Target pointing data:
________________________________________
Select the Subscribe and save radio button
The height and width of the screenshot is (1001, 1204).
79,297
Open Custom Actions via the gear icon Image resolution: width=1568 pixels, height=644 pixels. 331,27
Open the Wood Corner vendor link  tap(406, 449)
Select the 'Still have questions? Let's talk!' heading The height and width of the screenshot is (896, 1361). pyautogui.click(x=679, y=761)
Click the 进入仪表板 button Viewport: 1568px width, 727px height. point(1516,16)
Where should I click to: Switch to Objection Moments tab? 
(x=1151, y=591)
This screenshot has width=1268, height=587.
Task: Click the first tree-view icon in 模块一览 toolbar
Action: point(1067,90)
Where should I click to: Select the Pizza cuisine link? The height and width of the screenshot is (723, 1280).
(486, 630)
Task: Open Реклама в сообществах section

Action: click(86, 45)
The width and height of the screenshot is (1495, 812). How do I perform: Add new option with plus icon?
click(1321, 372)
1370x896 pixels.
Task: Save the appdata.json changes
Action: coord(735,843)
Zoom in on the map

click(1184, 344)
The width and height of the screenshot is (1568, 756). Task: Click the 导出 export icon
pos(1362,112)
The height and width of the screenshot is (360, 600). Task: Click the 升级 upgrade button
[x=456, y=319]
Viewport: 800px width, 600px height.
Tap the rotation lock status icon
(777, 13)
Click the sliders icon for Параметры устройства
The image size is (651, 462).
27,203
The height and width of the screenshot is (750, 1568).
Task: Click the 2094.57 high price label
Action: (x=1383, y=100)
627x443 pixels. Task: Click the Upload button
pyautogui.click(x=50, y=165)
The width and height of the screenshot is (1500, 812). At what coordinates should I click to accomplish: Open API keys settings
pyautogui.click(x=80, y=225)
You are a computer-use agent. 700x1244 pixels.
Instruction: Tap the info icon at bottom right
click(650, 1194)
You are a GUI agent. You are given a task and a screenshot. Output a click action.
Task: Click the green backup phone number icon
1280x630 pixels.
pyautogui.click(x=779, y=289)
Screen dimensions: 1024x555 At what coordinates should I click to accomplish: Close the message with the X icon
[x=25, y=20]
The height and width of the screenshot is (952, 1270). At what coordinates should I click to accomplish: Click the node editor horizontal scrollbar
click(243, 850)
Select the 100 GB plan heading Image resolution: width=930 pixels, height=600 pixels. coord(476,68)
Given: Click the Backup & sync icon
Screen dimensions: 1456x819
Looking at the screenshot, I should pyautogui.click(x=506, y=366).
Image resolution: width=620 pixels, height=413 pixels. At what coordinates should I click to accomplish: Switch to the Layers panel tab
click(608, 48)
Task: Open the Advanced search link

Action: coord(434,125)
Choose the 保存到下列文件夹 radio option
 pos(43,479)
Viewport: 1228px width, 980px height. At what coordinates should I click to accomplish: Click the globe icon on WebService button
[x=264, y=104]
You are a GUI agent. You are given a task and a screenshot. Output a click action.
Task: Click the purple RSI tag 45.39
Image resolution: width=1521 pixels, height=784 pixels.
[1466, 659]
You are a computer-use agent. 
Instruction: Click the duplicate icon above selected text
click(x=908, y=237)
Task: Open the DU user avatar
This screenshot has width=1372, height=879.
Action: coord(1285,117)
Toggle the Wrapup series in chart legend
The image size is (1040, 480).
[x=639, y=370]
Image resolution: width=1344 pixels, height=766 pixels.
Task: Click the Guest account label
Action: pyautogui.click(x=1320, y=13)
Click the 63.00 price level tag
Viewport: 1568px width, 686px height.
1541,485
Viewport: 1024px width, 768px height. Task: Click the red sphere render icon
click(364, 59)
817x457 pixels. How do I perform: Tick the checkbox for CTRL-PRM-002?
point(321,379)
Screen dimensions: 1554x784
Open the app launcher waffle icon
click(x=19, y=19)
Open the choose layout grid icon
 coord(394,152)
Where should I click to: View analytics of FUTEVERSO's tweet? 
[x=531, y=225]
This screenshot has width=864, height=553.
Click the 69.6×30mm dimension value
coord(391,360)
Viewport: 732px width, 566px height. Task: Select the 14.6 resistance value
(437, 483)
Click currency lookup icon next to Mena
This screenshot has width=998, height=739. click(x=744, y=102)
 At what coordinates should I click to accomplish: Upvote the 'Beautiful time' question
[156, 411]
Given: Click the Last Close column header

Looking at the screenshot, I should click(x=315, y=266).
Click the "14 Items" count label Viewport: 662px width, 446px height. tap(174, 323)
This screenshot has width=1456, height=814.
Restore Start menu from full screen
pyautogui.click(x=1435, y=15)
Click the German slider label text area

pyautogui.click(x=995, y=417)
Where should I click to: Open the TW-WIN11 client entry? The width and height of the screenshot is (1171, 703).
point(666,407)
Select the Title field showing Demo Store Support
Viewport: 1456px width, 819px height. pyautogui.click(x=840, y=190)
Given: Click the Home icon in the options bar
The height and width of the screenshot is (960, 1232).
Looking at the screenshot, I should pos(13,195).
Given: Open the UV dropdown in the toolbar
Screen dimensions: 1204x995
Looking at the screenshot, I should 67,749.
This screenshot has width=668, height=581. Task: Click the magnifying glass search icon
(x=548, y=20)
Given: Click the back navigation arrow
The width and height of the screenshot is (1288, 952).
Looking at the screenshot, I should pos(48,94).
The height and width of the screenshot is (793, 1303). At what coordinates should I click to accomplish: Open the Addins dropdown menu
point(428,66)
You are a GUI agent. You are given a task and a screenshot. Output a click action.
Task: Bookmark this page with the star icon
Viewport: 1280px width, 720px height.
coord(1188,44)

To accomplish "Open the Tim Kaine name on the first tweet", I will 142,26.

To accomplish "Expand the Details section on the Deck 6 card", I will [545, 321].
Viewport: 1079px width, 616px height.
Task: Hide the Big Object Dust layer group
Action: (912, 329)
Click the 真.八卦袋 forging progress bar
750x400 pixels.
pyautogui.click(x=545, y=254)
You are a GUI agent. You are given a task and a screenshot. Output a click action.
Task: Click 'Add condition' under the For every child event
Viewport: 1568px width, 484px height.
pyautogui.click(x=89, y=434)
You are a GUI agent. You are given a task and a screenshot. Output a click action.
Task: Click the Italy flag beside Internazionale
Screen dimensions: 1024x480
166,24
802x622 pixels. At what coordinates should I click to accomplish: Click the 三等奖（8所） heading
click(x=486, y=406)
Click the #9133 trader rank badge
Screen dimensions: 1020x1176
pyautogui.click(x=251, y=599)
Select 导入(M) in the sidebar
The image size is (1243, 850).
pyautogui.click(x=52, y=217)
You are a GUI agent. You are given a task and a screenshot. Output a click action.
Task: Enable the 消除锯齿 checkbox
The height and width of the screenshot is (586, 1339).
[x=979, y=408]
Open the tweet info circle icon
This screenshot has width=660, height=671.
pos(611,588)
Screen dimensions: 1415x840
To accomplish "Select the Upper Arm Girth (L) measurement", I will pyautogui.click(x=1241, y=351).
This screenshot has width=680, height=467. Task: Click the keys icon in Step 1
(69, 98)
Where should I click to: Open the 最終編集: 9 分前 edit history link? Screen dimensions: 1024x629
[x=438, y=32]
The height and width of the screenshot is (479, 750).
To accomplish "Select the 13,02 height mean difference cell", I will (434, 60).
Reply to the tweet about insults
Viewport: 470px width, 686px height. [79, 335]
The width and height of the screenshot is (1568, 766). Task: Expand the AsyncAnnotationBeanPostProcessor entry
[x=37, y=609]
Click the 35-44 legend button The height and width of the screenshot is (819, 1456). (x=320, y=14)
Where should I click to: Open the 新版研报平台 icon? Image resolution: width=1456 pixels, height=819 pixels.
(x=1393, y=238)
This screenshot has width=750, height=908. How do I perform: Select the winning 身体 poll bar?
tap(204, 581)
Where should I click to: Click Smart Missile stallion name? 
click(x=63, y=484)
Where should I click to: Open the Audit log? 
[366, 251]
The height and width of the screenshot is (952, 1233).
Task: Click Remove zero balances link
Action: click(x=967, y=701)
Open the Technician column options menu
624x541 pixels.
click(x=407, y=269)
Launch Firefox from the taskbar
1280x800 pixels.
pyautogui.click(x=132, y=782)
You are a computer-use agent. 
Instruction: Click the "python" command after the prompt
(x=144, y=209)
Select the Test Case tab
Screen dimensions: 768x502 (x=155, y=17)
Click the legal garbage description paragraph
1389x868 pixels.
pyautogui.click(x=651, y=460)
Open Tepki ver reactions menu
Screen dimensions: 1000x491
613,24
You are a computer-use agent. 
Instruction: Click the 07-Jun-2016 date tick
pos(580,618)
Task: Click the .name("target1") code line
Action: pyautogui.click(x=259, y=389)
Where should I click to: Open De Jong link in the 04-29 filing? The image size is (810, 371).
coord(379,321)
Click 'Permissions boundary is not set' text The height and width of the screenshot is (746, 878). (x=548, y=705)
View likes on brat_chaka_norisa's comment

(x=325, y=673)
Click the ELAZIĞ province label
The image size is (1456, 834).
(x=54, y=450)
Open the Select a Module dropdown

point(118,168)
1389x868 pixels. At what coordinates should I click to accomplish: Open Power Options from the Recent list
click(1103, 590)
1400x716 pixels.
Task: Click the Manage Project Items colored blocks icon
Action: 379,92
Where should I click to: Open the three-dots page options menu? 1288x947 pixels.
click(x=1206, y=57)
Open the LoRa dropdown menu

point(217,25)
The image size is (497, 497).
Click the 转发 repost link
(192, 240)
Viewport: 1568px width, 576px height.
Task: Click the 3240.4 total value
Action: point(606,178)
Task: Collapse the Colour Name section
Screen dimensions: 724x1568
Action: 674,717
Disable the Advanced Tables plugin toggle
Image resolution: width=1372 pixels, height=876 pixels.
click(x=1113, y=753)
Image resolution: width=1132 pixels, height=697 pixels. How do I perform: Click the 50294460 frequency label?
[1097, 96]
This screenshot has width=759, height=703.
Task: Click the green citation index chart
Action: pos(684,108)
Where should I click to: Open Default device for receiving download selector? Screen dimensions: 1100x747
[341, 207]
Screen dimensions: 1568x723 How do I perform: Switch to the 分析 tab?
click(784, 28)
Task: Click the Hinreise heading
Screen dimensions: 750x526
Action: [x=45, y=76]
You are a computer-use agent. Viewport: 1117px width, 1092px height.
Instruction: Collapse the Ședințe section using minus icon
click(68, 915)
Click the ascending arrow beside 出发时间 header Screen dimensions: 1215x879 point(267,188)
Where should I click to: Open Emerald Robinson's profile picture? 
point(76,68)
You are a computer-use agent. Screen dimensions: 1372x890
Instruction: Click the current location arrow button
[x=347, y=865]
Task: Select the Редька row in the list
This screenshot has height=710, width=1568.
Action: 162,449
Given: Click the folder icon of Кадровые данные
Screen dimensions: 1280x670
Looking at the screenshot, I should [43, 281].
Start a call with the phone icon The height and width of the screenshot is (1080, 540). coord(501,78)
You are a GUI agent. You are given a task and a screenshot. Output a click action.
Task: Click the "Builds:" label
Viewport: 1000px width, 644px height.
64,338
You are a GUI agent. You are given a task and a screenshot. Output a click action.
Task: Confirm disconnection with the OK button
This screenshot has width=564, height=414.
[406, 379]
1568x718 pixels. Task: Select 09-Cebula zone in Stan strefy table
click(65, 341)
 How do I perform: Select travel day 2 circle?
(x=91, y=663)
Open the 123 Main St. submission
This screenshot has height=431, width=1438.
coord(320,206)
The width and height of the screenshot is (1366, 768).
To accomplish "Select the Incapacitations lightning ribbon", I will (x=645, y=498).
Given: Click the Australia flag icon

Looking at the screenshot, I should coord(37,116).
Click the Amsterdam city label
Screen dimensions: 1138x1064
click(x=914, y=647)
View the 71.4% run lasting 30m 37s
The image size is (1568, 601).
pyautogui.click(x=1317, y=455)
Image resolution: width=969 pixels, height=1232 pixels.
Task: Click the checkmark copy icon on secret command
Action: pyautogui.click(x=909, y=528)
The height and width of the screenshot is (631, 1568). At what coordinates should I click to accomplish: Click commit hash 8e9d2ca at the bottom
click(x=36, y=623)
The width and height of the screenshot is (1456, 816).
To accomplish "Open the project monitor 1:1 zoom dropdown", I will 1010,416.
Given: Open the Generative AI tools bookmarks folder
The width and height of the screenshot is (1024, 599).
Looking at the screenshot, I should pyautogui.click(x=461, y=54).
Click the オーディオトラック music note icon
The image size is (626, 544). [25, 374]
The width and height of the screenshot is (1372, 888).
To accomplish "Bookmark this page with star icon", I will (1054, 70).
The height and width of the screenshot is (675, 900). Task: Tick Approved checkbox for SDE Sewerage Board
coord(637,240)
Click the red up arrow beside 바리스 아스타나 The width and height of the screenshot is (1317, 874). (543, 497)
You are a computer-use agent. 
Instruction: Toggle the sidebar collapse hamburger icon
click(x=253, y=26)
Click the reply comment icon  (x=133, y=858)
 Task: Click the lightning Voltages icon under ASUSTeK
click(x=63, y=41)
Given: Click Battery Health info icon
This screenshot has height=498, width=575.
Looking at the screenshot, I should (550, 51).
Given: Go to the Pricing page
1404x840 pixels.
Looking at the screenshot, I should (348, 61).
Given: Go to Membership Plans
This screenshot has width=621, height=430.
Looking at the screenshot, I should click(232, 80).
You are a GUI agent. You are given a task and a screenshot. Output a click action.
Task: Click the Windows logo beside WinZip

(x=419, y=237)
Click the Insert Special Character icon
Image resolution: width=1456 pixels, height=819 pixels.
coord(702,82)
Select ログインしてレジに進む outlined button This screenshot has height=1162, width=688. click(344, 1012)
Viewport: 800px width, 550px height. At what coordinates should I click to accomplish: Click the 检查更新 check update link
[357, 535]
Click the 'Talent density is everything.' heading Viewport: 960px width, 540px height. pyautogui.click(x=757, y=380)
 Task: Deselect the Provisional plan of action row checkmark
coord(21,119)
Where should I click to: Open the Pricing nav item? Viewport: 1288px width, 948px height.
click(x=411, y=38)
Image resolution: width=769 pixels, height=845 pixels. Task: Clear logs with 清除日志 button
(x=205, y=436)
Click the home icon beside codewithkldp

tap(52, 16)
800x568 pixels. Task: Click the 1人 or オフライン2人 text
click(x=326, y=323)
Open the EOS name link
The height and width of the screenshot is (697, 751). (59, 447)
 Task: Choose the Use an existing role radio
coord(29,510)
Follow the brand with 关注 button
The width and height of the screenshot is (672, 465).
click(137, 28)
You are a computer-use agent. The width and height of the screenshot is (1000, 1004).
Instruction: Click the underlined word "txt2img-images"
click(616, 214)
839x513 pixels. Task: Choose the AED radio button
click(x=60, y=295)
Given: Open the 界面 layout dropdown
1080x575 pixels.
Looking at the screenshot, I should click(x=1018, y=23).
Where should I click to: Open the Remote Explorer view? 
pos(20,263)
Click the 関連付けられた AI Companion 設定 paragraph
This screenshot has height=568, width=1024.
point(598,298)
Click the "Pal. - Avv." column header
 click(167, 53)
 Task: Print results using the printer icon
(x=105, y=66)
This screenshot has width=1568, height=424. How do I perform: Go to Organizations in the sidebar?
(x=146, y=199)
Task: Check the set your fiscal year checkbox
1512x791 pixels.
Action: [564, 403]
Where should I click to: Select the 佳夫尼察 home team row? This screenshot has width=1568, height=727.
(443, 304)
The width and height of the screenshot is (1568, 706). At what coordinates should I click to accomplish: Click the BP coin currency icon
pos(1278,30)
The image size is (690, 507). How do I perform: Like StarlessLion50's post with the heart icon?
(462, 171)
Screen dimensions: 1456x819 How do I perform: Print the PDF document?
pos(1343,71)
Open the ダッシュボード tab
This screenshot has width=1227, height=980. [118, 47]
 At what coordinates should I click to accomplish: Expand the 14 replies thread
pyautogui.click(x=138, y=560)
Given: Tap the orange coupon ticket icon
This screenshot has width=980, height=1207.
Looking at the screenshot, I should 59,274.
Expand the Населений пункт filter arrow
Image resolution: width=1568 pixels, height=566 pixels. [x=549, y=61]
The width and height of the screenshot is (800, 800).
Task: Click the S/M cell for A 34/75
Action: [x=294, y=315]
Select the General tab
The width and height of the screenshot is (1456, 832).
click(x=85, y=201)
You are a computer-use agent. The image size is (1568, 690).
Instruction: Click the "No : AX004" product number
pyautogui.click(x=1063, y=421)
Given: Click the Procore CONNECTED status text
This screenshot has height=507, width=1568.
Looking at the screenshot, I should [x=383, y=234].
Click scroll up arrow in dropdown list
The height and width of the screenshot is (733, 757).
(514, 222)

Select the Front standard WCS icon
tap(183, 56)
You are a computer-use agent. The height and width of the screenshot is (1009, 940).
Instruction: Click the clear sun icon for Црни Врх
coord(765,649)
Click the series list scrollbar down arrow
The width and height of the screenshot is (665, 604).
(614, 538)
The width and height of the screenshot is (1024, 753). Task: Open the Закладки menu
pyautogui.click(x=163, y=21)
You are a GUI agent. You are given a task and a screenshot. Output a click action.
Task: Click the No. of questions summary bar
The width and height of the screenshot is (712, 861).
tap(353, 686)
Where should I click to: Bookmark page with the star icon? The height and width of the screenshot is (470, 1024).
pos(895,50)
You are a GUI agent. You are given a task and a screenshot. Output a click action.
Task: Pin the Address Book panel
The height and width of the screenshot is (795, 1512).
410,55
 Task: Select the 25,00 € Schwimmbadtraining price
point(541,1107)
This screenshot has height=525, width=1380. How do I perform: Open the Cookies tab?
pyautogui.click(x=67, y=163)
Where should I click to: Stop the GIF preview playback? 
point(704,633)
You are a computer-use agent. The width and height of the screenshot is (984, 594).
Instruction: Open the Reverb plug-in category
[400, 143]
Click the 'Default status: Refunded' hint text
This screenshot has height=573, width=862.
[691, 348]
________________________________________
### Requirement
Copy the material verbatim, from the line with "Where should I click to: Open De Jong" to the line with "Action: point(606,178)", both of those lines included.

### Exercise solution
Where should I click to: Open De Jong link in the 04-29 filing? The image size is (810, 371).
coord(379,321)
Click 'Permissions boundary is not set' text The height and width of the screenshot is (746, 878). (x=548, y=705)
View likes on brat_chaka_norisa's comment

(x=325, y=673)
Click the ELAZIĞ province label
The image size is (1456, 834).
(x=54, y=450)
Open the Select a Module dropdown

point(118,168)
1389x868 pixels. At what coordinates should I click to accomplish: Open Power Options from the Recent list
click(1103, 590)
1400x716 pixels.
Task: Click the Manage Project Items colored blocks icon
Action: 379,92
Where should I click to: Open the three-dots page options menu? 1288x947 pixels.
click(x=1206, y=57)
Open the LoRa dropdown menu

point(217,25)
The image size is (497, 497).
Click the 转发 repost link
(192, 240)
Viewport: 1568px width, 576px height.
Task: Click the 3240.4 total value
Action: point(606,178)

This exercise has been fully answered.